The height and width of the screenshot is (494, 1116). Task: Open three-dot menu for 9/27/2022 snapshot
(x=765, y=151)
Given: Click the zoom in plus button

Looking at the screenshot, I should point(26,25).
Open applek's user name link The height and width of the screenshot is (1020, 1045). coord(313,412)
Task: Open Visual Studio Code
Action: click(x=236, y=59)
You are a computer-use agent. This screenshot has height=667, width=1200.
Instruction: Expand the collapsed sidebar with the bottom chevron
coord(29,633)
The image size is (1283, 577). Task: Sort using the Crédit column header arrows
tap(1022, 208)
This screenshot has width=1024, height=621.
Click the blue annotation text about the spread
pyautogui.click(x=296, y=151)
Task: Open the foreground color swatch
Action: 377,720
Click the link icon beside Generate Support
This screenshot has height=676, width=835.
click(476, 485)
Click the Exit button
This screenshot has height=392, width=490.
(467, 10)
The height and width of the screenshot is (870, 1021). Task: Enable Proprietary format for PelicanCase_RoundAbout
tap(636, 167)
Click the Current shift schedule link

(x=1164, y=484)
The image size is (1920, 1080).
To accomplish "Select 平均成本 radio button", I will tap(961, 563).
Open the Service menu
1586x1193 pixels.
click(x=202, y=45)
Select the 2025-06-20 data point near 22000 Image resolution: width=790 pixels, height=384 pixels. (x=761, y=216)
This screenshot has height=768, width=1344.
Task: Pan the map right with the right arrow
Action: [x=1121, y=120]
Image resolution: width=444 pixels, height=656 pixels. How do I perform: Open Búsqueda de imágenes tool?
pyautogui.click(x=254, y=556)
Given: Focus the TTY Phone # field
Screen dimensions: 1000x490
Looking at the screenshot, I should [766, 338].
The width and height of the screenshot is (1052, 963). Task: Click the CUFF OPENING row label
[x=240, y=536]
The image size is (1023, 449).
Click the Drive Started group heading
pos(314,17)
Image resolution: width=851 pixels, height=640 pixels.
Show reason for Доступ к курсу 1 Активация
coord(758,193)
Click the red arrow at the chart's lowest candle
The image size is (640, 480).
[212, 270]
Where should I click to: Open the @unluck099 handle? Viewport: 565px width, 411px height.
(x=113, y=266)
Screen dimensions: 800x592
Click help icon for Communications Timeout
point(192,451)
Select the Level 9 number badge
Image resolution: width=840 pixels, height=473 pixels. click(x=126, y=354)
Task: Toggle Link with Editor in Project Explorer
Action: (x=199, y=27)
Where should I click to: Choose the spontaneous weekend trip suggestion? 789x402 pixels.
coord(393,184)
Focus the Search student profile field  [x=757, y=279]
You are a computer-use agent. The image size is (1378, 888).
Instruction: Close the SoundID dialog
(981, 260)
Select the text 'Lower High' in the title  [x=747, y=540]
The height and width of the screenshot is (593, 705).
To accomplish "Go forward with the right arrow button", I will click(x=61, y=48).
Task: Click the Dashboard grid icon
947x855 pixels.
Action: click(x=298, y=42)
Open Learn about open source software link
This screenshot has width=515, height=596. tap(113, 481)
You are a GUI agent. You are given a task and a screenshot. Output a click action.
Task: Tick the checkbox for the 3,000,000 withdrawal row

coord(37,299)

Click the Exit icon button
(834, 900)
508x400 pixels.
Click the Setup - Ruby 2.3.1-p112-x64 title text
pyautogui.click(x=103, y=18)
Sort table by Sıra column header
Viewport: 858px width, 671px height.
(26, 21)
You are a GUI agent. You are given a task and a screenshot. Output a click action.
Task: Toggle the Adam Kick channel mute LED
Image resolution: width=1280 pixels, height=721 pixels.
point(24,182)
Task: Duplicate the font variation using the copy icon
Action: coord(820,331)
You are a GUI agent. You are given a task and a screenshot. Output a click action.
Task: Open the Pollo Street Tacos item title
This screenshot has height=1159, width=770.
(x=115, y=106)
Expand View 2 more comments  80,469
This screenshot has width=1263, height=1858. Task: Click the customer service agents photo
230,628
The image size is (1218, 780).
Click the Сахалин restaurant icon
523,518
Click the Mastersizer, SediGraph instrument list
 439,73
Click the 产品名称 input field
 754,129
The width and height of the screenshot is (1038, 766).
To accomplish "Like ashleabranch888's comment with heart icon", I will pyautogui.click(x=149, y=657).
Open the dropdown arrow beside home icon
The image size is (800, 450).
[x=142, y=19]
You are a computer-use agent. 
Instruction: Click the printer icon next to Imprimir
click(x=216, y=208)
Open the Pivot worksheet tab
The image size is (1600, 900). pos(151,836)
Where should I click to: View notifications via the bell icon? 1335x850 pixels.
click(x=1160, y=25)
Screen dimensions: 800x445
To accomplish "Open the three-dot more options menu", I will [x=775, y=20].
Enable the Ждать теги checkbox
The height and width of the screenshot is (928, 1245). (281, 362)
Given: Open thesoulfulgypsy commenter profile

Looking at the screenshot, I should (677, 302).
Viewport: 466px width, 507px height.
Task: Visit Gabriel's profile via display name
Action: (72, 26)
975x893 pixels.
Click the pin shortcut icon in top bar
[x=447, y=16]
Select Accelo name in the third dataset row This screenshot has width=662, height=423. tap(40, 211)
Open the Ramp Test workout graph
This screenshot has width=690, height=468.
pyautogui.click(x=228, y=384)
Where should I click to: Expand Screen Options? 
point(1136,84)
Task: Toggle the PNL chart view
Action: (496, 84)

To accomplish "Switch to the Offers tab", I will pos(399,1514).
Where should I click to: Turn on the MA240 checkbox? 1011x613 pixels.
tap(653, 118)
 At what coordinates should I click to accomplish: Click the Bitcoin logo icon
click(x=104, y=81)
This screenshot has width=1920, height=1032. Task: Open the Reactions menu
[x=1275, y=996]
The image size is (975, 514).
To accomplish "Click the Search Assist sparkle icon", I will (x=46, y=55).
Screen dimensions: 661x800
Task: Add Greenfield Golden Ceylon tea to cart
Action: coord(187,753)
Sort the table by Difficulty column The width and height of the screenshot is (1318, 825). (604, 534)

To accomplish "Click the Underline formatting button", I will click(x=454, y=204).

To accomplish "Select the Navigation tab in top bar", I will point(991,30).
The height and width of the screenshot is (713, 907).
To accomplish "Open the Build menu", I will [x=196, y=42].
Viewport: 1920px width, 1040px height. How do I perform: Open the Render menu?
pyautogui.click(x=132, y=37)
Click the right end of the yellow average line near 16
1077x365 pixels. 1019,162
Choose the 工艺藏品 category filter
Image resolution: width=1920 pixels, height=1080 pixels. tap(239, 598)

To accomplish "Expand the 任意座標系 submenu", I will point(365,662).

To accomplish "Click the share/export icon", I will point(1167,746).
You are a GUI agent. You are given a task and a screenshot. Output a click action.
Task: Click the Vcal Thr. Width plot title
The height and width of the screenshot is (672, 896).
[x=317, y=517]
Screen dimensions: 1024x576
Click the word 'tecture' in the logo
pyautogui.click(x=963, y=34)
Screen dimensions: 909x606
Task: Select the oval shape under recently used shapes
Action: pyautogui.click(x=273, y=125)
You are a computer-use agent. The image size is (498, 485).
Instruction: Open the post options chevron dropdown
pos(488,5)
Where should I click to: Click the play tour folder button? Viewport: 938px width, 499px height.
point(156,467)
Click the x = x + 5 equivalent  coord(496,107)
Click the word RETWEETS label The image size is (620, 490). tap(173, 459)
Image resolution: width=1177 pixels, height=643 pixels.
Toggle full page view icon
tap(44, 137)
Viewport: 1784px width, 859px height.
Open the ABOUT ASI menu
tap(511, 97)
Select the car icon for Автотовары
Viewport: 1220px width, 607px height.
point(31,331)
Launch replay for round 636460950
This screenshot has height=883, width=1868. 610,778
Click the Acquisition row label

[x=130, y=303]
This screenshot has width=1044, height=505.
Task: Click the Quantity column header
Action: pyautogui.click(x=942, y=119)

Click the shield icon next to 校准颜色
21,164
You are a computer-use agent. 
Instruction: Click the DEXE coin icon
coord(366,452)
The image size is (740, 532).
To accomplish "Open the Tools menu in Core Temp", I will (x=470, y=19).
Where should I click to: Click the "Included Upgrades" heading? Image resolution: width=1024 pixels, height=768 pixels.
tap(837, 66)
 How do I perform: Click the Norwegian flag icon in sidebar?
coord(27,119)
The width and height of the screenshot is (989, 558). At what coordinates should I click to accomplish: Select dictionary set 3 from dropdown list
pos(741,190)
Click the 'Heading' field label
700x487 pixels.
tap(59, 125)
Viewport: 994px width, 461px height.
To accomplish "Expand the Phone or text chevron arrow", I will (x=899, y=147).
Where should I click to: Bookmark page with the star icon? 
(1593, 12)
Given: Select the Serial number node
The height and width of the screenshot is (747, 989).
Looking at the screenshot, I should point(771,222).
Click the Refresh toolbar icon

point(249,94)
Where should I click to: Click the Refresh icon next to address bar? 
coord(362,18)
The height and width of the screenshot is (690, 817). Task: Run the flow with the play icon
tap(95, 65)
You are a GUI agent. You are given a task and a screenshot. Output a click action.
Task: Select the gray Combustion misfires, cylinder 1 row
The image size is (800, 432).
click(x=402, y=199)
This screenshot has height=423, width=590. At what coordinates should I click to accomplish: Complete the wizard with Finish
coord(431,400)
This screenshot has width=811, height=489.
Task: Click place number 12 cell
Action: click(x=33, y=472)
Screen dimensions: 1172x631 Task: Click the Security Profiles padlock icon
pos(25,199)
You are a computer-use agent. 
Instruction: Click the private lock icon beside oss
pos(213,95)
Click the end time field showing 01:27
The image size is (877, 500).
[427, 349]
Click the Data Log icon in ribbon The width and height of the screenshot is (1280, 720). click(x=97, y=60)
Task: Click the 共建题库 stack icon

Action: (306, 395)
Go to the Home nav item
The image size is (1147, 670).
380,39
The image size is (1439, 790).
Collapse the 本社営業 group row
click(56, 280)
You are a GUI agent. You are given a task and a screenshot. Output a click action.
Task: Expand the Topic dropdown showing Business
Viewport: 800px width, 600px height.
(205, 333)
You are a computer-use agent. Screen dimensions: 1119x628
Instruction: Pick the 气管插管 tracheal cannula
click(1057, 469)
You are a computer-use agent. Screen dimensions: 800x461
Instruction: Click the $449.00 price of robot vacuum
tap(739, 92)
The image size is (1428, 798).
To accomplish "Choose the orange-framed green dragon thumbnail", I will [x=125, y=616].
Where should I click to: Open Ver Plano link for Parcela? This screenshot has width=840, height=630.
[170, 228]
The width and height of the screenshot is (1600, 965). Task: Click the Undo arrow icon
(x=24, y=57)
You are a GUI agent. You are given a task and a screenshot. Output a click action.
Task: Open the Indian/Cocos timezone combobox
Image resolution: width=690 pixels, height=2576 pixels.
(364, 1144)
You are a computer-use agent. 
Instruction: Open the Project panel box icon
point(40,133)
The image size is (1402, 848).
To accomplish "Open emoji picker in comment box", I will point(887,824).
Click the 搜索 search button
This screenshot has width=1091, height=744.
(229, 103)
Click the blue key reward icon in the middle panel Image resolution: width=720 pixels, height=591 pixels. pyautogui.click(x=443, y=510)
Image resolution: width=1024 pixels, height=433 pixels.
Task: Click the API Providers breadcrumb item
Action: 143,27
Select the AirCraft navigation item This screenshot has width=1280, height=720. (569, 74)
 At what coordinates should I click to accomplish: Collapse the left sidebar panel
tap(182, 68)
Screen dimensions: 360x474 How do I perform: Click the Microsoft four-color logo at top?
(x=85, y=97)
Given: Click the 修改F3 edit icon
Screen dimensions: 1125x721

※ ※ ※

Work task :: Look above for the line that contains "The image size is (877, 500).". Starting there, transcribe every line exactly until you have copied the line that contains "The image size is (1428, 798).".

Exercise solution ::
The image size is (877, 500).
[427, 349]
Click the Data Log icon in ribbon The width and height of the screenshot is (1280, 720). click(x=97, y=60)
Task: Click the 共建题库 stack icon

Action: (306, 395)
Go to the Home nav item
The image size is (1147, 670).
380,39
The image size is (1439, 790).
Collapse the 本社営業 group row
click(56, 280)
You are a GUI agent. You are given a task and a screenshot. Output a click action.
Task: Expand the Topic dropdown showing Business
Viewport: 800px width, 600px height.
(205, 333)
You are a computer-use agent. Screen dimensions: 1119x628
Instruction: Pick the 气管插管 tracheal cannula
click(1057, 469)
You are a computer-use agent. Screen dimensions: 800x461
Instruction: Click the $449.00 price of robot vacuum
tap(739, 92)
The image size is (1428, 798).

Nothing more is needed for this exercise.